The railway age arrived in Ireland in 1834, when a line was built between Dublin and Dun Laoghaire. Gradually, a nationwide network was developed, which brought elaborate new building complexes to all regions. The same spirit of competition evident in bank architecture was present in the great architectural variety displayed by railway stations. The termini built in Dublin are great buildings, all Classical and each one more monumental than the next. The brooding Egyptian-inspired masses of the Midland and Great Western terminus at Broadstone, by John Skipton Mulvany, make it a highly original building and certainly the finest in its field. Gothic or Tudor styles were favoured for smaller provincial stations, many designed by company architects. Most stations still retain an impressive collection of buildings, with many interesting architectural forms, such as timber signal cabins supported on a stone or brick base, with bracketed eaves and extensive glazing. The complex is usually dominated by ranges of functional buildings, built with limestone rubble and brick trim to serve as goods stores and locomotive sheds, while a square water tower in the same materials supports great iron tanks from foundries in Belfast, Dundalk or Glasgow, recalling the age of iron railways powered by steam. The use of iron was particularly widespread and innovative in railway design, whether functionally to form the actual tracks or to create structural columns to support platform
canopies and footbridges.

Bridges

The introduction of the Grand Jury Act of 1765 provided a major stimulus for local road building initiatives, essentially by offering both the institutional and financial backing to landlords to develop roads in their local areas. Many new bridges were built to facilitate the roads in the countryside. These vary from the numerous, barely noticed, single-span limestone bridges that can be found carrying local roads over small tributaries to the impressive Shannon bridges. Though their form is dominated by structural considerations, it was still possible to achieve interesting and pleasing designs, especially in the structures where the arch dominates. One of the finest groups of bridges was designed by George Smith, who studied under George Semple, architect of Essex Bridge in Dublin and author of the important book On the Art of Building in Water. Smith's bridges from the 1760s at Graignamanagh, Inistioge, Castlecomer and Kilkenny (GreenBridge) are all invested with well-appointed Classical or Gothic decoration. Like all bridges, they are best viewed from the riverside.
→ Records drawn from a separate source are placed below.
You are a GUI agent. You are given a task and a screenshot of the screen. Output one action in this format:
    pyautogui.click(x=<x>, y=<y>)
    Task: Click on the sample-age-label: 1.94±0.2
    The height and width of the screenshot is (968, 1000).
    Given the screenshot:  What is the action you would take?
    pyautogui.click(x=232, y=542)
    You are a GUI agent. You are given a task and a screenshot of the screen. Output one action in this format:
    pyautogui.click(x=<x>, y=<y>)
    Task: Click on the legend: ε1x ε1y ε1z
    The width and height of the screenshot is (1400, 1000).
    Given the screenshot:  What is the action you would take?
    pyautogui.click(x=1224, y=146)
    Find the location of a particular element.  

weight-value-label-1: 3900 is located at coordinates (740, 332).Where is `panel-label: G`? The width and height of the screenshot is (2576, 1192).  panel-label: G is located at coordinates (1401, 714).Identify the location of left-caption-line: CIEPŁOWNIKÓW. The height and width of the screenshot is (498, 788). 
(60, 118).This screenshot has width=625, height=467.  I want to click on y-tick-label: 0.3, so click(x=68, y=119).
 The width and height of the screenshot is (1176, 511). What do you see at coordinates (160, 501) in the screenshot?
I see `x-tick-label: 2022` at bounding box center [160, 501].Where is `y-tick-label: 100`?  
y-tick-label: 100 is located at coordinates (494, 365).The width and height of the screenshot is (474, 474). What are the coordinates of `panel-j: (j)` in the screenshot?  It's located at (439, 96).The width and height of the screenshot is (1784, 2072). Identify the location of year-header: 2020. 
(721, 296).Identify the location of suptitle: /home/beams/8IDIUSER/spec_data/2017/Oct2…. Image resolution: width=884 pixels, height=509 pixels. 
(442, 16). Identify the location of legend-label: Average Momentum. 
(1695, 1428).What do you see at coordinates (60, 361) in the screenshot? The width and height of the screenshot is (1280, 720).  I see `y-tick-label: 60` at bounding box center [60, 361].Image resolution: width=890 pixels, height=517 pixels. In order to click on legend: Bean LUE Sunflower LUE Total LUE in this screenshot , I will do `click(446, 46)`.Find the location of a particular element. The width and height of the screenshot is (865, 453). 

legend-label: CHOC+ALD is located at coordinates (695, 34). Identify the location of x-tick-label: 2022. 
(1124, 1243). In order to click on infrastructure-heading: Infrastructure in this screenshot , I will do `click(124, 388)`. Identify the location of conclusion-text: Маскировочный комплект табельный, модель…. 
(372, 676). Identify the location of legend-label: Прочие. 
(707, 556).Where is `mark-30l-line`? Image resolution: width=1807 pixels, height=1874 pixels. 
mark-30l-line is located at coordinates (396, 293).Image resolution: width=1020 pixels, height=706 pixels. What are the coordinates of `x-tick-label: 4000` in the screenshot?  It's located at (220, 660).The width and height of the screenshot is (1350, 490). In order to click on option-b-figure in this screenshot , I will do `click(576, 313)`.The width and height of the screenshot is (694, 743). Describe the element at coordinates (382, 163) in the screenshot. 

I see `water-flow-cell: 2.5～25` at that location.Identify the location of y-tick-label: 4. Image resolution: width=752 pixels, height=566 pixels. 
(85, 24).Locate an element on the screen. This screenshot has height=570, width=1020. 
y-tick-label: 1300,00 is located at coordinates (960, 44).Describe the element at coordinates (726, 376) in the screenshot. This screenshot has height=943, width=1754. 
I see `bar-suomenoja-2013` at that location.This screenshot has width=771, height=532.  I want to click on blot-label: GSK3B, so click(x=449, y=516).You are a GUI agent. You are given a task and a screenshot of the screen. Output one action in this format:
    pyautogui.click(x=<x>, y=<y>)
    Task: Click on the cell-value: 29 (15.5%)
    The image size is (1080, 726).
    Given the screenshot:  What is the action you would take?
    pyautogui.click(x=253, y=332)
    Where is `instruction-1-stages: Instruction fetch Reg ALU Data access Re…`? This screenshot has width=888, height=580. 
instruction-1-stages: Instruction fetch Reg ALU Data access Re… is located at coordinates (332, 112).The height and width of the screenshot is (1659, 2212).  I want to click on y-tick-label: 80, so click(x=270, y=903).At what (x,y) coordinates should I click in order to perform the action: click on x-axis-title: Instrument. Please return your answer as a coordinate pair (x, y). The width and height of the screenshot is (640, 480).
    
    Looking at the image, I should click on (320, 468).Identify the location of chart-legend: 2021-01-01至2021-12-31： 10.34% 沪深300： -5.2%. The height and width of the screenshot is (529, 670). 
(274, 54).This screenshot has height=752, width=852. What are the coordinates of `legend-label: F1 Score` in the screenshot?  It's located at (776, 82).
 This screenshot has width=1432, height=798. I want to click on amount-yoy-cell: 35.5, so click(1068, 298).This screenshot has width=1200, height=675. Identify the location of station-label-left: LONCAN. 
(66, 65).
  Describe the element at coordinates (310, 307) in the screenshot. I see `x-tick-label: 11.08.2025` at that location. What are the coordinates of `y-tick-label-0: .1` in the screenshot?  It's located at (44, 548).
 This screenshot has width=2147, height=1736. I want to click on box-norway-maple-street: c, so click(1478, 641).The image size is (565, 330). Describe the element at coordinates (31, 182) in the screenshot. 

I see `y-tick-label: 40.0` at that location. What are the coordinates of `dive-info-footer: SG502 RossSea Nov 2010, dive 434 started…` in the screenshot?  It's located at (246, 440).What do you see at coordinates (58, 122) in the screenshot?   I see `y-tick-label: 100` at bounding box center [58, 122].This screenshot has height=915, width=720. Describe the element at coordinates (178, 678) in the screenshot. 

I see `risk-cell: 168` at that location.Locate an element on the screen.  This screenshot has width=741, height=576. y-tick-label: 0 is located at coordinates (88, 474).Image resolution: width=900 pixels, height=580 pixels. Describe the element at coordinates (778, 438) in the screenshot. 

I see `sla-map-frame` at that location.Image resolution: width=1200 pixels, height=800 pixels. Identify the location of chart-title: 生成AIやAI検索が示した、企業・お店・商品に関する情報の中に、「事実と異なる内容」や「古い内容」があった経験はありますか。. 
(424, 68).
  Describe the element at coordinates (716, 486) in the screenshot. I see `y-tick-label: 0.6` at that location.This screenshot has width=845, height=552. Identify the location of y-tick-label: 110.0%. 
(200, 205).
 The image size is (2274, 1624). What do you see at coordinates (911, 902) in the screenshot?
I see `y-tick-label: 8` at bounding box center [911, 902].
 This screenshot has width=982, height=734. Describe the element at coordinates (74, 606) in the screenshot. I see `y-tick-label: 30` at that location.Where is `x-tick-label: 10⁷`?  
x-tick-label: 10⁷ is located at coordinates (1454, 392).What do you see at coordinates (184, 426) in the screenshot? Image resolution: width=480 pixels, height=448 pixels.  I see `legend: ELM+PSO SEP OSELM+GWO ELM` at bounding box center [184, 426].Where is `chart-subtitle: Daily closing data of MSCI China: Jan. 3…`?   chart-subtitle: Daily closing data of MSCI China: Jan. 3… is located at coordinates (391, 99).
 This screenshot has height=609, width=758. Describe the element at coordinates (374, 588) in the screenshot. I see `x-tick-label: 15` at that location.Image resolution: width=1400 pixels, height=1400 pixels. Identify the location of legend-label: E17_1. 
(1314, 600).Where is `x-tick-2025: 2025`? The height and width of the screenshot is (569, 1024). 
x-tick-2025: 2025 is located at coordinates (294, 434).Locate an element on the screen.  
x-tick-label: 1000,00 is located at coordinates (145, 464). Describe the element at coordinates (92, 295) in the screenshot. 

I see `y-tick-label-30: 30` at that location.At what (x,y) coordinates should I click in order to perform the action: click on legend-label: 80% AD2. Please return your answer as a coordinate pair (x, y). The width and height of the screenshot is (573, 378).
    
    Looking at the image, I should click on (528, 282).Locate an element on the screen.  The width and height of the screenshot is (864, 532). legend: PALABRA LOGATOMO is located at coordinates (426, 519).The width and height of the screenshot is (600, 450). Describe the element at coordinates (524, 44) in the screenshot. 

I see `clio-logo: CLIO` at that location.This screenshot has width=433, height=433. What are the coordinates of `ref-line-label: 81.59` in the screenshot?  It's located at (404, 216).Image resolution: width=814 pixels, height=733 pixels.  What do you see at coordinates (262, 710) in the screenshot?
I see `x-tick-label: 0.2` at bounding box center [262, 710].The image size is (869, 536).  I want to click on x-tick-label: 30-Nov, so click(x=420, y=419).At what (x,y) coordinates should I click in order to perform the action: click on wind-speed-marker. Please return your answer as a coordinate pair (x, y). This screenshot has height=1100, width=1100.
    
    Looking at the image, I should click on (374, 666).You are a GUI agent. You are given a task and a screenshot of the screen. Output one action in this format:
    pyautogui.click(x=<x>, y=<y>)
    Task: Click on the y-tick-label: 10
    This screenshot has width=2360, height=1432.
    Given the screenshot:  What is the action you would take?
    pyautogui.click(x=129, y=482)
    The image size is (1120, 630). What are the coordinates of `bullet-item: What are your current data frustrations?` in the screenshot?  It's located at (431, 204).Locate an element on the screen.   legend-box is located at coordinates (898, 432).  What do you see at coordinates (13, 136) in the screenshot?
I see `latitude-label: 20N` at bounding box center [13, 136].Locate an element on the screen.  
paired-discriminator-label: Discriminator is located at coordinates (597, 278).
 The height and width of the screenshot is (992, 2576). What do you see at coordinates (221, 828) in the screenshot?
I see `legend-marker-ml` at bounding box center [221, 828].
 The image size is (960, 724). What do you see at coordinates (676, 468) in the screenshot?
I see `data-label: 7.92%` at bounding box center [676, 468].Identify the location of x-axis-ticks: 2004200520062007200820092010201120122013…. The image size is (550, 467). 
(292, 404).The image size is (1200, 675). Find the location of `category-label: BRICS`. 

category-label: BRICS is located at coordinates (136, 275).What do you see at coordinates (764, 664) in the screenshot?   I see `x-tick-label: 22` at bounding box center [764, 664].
As the nineteenth century progressed, iron became a more popular material in bridge building, and an early example of its potential for structural elegance is found in the iconic Ha'penny Bridge, erected over the Liffey in 1816. The technical possibilities of stone and iron culminated in the extraordinary engineering achievement of the Boyne railway viaduct , extending 90 feet above the river at Drogheda. Designed by the great, locally born railway engineer, Sir John MacNeill, it spans the river in three stages, with latticed wrought-iron trusses borne on tall masonry piers and impressive arched approaches on each side.